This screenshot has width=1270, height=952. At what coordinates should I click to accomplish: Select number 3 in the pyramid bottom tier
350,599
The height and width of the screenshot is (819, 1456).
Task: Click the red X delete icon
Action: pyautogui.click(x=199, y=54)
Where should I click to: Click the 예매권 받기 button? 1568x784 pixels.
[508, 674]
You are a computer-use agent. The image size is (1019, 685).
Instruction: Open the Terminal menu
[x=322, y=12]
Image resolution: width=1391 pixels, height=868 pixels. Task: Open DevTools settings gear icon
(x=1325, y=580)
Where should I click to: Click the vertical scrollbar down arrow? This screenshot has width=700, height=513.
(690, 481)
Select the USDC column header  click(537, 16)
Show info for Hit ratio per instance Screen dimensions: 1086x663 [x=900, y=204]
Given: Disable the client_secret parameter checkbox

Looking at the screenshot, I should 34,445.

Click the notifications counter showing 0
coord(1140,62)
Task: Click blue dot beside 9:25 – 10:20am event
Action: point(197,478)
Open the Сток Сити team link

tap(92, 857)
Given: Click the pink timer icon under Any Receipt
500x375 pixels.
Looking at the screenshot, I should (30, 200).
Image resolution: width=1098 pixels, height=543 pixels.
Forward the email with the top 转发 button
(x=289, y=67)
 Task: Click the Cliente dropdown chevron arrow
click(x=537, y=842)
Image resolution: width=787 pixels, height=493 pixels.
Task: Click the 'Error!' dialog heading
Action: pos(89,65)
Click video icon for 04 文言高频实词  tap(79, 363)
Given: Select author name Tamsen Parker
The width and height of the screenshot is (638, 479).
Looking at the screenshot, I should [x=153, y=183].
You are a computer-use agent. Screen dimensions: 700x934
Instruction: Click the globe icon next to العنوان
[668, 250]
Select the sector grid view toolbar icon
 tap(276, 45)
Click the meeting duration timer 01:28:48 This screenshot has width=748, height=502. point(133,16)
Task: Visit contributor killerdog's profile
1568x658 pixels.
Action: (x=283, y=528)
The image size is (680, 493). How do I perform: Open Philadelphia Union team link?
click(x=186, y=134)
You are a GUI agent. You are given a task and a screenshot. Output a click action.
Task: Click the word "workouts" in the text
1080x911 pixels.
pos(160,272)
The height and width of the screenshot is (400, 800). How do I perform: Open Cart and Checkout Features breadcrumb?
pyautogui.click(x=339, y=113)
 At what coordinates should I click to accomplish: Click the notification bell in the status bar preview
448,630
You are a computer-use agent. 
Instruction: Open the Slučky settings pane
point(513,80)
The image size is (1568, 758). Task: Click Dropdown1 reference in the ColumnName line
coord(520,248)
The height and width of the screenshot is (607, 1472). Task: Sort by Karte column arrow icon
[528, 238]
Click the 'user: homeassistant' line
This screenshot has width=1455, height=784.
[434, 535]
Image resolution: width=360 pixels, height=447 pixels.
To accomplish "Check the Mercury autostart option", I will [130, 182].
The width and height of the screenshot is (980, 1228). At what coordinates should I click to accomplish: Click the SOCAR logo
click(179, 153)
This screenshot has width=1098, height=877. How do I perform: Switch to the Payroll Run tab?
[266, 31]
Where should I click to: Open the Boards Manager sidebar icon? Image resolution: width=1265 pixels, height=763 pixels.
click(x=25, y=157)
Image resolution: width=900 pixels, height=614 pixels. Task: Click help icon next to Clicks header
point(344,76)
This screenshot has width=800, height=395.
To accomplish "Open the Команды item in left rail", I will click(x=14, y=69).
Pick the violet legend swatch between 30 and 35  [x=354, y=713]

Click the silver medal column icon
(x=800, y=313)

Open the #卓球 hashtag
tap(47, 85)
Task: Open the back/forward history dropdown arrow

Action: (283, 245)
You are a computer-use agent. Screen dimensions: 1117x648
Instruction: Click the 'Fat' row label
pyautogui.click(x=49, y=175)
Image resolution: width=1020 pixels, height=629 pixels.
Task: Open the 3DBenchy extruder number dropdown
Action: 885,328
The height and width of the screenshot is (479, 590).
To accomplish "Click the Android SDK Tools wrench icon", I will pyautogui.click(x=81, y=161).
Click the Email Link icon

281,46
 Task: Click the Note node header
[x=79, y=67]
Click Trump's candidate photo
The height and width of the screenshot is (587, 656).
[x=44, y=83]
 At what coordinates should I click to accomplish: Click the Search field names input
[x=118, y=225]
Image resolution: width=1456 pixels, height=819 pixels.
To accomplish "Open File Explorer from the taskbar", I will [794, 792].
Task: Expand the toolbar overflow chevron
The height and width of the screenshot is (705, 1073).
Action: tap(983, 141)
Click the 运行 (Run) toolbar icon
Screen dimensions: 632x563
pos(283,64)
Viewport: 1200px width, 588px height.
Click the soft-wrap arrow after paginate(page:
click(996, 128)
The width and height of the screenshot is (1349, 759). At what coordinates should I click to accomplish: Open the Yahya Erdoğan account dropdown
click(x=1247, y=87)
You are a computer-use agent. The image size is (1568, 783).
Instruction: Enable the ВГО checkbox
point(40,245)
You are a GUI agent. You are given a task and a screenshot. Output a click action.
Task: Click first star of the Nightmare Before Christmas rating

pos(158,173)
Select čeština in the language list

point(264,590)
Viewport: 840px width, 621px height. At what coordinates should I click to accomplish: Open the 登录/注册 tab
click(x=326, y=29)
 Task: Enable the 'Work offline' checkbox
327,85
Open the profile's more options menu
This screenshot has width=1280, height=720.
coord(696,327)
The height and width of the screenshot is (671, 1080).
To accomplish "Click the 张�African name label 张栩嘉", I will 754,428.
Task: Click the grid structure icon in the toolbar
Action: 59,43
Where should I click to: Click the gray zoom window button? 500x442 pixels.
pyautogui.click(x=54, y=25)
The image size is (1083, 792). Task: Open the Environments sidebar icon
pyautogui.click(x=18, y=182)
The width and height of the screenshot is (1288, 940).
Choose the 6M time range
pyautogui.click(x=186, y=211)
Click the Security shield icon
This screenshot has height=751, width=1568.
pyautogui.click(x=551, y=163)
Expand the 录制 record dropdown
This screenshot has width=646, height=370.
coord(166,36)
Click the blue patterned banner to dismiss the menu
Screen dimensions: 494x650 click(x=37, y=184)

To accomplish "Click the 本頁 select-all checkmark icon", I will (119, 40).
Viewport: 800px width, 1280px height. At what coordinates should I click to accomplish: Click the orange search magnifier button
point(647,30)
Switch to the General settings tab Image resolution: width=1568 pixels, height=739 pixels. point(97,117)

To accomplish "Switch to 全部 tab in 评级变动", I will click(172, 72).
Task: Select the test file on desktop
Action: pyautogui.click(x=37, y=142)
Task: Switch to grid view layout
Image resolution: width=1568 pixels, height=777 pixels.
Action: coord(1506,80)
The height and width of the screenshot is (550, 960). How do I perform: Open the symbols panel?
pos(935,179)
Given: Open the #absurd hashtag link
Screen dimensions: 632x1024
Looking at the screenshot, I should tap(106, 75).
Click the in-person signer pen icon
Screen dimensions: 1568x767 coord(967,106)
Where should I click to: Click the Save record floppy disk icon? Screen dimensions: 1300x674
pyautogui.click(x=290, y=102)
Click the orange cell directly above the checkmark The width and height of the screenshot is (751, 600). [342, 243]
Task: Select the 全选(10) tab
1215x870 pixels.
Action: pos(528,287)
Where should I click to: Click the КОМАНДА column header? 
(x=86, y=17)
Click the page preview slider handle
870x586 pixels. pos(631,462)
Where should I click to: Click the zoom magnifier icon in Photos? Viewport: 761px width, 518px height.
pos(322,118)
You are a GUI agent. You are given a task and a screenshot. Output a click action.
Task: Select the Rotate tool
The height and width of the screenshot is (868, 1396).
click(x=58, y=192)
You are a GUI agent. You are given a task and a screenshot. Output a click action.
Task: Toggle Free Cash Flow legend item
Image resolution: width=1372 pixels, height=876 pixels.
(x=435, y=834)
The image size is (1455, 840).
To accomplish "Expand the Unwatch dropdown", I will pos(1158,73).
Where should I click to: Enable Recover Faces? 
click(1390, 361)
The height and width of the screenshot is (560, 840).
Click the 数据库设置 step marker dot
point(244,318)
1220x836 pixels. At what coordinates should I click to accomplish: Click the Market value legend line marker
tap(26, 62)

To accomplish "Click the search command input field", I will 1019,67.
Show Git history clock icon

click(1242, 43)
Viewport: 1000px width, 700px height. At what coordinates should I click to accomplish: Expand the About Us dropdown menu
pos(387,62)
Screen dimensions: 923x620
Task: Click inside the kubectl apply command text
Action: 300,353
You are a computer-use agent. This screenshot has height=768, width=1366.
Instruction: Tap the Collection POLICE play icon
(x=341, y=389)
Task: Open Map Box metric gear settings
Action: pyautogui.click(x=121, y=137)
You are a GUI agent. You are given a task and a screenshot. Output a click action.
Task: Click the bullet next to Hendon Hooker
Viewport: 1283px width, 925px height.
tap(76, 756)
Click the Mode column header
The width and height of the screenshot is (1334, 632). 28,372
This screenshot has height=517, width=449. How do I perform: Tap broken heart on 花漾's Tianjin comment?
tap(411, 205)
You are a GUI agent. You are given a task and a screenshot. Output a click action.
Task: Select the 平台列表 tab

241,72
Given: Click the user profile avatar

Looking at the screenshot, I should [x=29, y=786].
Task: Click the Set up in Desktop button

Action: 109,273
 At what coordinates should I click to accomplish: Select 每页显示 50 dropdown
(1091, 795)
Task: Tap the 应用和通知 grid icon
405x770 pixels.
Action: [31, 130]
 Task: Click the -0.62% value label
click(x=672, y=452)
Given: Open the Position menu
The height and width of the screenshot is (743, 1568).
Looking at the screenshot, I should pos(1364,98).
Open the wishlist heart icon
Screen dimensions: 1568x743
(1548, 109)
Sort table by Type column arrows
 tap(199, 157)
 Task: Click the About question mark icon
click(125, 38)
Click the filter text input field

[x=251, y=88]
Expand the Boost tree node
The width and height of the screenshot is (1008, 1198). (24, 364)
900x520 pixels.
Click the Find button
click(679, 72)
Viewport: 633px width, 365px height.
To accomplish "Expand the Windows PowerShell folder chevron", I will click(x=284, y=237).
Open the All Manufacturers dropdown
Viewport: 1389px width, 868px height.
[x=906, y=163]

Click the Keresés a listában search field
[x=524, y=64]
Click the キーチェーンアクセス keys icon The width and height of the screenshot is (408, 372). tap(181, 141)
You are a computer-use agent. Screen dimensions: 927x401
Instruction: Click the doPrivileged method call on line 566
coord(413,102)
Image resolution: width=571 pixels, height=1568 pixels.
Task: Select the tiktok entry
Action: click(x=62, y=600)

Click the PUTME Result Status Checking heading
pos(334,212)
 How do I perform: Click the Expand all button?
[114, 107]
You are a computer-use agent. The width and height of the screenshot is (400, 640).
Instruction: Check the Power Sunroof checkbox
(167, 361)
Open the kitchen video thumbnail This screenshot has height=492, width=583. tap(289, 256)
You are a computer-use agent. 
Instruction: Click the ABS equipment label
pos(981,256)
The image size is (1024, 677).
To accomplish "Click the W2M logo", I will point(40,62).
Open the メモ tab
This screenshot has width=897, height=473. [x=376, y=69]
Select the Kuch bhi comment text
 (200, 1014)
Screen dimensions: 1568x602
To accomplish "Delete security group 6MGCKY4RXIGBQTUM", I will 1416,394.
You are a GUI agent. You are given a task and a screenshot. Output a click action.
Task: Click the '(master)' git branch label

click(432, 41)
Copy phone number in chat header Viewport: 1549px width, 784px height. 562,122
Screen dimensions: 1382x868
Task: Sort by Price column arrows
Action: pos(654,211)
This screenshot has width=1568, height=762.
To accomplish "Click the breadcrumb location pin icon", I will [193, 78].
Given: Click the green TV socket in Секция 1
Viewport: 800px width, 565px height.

# # # # #

» **GOAL OF THE EXERCISE**
Starting at the line in the listing above that contains "The image size is (1024, 677)." and ending at the line that contains "I will 1416,394.", give those lines as a Markdown table with the columns Row and Entry, numbering each row and leaving out any blank lines.

» **FULL OUTPUT**
| Row | Entry |
|---|---|
| 1 | The image size is (1024, 677). |
| 2 | To accomplish "Click the W2M logo", I will point(40,62). |
| 3 | Open the メモ tab |
| 4 | This screenshot has width=897, height=473. [x=376, y=69] |
| 5 | Select the Kuch bhi comment text |
| 6 |  (200, 1014) |
| 7 | Screen dimensions: 1568x602 |
| 8 | To accomplish "Delete security group 6MGCKY4RXIGBQTUM", I will 1416,394. |